SSIS Basics _ Different Transformations in Data Flow Task

Control Flow Tasks Contains	Data Flow Tasks Contains (ETL)
Tasks	Sources
Containers	Destinations
	Transformations

Data Flow Tasks:

Data Flow – Sources and Destinations:

1. ADO.NET Source/Dest

2. EXCEL Source/Dest

3. FLAT FILE or CSV Source/Dest

4. OLEDB Source/Dest: You can read the data from any RDBMS like SQL, Oracle etc.

5. RAW File Source/Dest

6. XML(Extensive Markup Language) Source

7. CDC (change data capture) Source – SS 2012 : Used in Incremental Loading of data

Destinations:

1. ADO.NET Destination: (any Microsoft app)

2. Data Mining Model Training:

3. Data Reader Destination: If you wanted to read data from any .NET platform.

4. Dimension Processing : Processing the data of dimensions (Cube)

5. Excel Destination

6. Flat File Destination

7. OLEDB Destination

8. ODBC Destination – SS 2012

9. Partition Processing : For Cube processing purpose

10. Raw File Destination

11. Record Set Destination:

12. SQL Server Compact Destination: To dump/load the data from small databases like Android phone

13. SQL Server Destination

Flat file Vs Raw File:

Flat File	Raw File
Has Structure	No Structure
Original Source Data	Used for staging(temporary)
Less Performance	High Performance
Requires Connection (Driver Required)	No Connection Required (No Driver Required)
Extension is .txt	Extension is .raw

Raw files:

· These are faster

· They do not parse.

· They do not require drivers.

· They can be used as staging files in SSIS

Types of Flat Files:

1. Delimited Flat Files:

· The column data in a flat file is separated using Delimiter like Tab Space, Space, ’,’ or ‘.’ Etc.

· TSV(Tab space Separated Value),CSV(Comma Separated Value)

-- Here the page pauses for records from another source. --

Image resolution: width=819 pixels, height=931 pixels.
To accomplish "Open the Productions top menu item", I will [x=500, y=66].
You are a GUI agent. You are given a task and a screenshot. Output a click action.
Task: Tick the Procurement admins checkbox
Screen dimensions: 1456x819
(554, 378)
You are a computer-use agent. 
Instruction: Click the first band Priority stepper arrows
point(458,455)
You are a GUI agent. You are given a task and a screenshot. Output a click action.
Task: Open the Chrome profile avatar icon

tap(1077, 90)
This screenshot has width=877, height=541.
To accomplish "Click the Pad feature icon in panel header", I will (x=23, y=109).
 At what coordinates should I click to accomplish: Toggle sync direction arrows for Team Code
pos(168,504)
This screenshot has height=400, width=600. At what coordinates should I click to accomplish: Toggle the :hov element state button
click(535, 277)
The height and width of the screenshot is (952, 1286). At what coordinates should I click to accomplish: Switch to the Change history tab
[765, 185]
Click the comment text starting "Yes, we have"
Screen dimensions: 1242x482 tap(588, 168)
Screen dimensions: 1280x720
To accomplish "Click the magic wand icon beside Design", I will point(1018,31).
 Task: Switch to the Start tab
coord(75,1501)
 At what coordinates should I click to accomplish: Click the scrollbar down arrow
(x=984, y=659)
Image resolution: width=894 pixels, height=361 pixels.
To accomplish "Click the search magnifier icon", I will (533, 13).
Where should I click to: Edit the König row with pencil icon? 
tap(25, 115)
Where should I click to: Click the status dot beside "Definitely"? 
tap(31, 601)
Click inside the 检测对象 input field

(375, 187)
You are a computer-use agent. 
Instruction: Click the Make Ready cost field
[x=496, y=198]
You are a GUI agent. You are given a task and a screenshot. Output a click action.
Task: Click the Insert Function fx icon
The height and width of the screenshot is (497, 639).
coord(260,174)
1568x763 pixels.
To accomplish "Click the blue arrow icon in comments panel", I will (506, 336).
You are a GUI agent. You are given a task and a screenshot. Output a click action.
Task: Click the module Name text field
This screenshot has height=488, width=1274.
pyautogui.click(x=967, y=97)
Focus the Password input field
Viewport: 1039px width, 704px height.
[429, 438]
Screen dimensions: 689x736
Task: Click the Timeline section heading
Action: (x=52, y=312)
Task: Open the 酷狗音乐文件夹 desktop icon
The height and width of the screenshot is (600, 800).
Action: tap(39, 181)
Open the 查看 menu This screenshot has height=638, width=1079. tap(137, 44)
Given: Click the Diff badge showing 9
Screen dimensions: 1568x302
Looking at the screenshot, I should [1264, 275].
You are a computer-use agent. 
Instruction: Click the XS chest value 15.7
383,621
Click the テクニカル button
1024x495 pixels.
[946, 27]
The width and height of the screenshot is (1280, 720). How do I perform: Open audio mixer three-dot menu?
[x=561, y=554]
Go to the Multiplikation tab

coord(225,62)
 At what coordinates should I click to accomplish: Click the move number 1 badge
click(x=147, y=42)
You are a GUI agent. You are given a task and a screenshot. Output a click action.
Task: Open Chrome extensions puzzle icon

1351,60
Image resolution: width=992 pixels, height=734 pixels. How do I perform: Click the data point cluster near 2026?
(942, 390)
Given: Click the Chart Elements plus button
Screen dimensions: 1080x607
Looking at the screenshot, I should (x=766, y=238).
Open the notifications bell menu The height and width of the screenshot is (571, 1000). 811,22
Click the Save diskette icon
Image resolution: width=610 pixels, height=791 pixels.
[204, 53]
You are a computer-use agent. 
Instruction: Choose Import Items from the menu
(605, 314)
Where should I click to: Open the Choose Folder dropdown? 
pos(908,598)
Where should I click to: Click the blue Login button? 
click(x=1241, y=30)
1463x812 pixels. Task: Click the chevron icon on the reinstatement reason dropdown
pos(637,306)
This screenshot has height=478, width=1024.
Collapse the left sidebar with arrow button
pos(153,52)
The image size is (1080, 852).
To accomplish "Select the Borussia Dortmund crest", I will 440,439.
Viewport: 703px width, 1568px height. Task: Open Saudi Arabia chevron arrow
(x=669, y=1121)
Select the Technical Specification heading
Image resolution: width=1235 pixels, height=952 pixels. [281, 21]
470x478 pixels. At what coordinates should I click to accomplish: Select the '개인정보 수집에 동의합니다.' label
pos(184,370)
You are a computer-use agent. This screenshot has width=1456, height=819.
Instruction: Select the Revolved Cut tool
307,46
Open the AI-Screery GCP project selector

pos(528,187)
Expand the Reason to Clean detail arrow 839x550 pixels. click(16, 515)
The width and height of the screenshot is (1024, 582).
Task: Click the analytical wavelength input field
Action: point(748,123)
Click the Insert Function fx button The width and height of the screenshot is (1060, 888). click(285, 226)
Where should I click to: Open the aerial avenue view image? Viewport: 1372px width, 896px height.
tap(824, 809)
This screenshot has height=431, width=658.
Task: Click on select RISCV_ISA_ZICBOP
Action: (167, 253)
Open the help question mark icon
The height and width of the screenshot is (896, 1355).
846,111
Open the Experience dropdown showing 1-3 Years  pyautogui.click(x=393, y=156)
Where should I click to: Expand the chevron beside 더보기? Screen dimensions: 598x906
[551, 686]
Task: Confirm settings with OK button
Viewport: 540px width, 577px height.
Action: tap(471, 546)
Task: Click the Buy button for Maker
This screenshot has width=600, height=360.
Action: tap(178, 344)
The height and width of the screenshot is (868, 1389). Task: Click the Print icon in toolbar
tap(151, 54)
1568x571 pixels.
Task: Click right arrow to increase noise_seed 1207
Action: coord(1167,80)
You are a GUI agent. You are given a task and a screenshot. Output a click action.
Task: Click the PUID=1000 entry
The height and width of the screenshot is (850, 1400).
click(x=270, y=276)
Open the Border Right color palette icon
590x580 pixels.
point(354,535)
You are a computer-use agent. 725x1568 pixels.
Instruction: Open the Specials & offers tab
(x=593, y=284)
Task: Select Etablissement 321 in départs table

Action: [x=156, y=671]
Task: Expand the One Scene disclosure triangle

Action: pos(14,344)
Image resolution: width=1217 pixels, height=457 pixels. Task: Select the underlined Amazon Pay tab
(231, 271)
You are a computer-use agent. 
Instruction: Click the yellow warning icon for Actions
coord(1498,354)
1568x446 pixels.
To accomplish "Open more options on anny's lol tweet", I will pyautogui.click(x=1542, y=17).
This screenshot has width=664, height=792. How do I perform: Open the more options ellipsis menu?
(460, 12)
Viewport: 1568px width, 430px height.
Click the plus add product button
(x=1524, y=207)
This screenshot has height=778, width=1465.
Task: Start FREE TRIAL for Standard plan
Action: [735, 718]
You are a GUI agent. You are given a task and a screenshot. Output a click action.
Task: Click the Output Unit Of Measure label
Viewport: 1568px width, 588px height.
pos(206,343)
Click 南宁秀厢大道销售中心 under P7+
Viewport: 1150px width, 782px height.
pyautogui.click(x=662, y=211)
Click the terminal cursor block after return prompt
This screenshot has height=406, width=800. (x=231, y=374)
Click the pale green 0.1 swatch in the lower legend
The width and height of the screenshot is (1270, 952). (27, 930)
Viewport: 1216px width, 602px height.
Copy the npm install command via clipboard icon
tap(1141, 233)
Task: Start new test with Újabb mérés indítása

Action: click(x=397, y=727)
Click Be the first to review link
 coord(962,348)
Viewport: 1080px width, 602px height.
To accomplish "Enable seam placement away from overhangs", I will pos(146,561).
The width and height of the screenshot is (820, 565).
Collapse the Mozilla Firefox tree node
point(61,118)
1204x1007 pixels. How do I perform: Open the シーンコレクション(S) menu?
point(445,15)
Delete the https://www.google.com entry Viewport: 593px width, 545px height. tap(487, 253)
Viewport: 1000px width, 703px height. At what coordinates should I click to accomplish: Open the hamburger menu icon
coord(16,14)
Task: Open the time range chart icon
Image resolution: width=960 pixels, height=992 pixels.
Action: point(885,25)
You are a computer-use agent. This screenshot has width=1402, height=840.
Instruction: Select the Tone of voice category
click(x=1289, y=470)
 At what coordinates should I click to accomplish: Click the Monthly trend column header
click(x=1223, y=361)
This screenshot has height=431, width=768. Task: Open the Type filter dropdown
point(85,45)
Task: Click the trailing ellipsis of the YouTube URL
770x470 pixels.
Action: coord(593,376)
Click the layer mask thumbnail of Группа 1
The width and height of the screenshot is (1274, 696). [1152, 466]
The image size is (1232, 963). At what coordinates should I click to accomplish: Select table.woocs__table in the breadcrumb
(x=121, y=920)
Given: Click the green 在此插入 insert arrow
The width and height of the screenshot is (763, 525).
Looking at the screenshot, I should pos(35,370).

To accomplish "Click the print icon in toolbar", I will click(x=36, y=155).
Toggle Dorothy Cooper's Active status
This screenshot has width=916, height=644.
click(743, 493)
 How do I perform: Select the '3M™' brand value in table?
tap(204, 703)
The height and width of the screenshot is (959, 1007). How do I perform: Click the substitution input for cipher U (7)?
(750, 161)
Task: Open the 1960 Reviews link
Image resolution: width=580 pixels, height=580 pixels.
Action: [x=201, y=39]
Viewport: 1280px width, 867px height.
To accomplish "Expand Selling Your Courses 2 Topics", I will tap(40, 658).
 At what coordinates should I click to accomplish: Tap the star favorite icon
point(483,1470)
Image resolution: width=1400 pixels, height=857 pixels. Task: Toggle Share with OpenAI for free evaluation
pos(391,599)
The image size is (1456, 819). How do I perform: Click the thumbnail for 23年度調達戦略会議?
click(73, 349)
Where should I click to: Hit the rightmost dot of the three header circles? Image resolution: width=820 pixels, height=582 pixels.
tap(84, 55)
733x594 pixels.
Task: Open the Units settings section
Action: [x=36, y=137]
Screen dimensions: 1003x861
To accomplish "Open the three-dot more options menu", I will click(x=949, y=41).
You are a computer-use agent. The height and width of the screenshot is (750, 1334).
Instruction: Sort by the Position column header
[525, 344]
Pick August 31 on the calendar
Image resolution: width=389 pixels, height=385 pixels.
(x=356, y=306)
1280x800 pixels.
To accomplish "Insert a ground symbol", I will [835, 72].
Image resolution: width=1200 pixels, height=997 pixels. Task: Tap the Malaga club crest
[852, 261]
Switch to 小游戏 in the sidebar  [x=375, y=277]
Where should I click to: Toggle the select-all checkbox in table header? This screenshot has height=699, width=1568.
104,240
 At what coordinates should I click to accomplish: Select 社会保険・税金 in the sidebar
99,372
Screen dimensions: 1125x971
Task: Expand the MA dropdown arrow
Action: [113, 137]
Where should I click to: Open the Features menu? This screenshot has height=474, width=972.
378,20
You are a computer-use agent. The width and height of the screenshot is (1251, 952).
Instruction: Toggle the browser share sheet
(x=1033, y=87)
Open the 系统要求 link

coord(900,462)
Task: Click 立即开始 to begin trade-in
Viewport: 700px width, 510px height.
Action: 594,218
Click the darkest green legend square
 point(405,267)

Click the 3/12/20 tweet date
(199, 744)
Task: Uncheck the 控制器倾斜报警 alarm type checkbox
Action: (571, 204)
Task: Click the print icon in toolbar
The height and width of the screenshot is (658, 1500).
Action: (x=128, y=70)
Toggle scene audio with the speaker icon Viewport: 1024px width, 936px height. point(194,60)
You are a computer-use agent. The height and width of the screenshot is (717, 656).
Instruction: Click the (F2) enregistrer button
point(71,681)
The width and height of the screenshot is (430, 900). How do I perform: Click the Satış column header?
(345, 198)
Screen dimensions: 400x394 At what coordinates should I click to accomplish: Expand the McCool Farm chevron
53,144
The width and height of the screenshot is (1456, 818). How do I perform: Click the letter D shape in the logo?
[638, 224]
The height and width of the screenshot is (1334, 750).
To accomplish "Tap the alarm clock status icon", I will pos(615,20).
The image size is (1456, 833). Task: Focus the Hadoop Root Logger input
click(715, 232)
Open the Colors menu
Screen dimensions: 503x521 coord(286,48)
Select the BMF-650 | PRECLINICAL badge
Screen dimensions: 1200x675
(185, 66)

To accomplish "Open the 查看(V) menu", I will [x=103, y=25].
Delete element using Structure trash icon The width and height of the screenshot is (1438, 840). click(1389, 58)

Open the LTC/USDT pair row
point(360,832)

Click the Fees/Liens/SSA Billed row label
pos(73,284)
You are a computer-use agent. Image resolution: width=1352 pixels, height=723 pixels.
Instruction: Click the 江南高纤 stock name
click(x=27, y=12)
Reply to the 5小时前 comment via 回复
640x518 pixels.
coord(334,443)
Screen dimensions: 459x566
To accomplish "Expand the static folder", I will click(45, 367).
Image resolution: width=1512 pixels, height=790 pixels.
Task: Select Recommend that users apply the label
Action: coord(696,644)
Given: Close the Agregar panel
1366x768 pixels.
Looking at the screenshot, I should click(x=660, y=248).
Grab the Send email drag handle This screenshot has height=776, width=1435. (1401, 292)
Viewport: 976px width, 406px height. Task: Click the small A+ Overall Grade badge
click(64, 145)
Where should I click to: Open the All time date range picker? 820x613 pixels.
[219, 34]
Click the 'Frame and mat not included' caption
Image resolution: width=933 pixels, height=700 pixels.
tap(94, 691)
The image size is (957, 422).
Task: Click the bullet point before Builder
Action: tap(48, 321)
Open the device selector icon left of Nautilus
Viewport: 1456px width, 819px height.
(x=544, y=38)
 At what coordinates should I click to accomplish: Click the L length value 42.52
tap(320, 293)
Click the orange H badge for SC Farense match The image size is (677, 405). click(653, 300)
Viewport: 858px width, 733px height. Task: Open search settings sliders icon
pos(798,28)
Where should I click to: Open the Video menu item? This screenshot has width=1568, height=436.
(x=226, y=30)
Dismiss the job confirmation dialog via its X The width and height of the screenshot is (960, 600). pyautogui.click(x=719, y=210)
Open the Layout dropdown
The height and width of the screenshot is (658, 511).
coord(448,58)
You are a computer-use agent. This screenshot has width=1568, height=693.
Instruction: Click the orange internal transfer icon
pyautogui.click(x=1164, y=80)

Ex: EID, NAME, SALARY, GENDER, DEPT

1, RAM, 500, M, 10

2, KIRAN, 2000, M, 10

2. Fixed Width Flat File:

· It has width to define columns and rows.

Ex: eidnamesalgender

001Peter 01000M

Here, column width is defined, for eid it is 3, name 10, sal 5, gender 1

Column size is fixed.

Row size is fixed.

3. Row Ragged Flat File:

· The last line of the flat file will end with new line.

4. Ragged Right Flat File:

· Space is added after end of the row.

Excel Files:

· Excel Source/Dest

o Emp.xls -> Work Book Name

o Sheet$ -> $ Indicates the sheet

OLEDB Vs. SQL Server Destinations:

OLEDB Destination	SQL Server Destination
It works for local and remote servers.	It works with local servers.
It is slower.	It is faster
Any RDBMS tools	Only SQL server.

Transformations:

There are 3 types of Categories:

1. Blocked Transformations (Asynchronous):

· These transformations cannot send a row on to the next transformations until all of the input rows have been read.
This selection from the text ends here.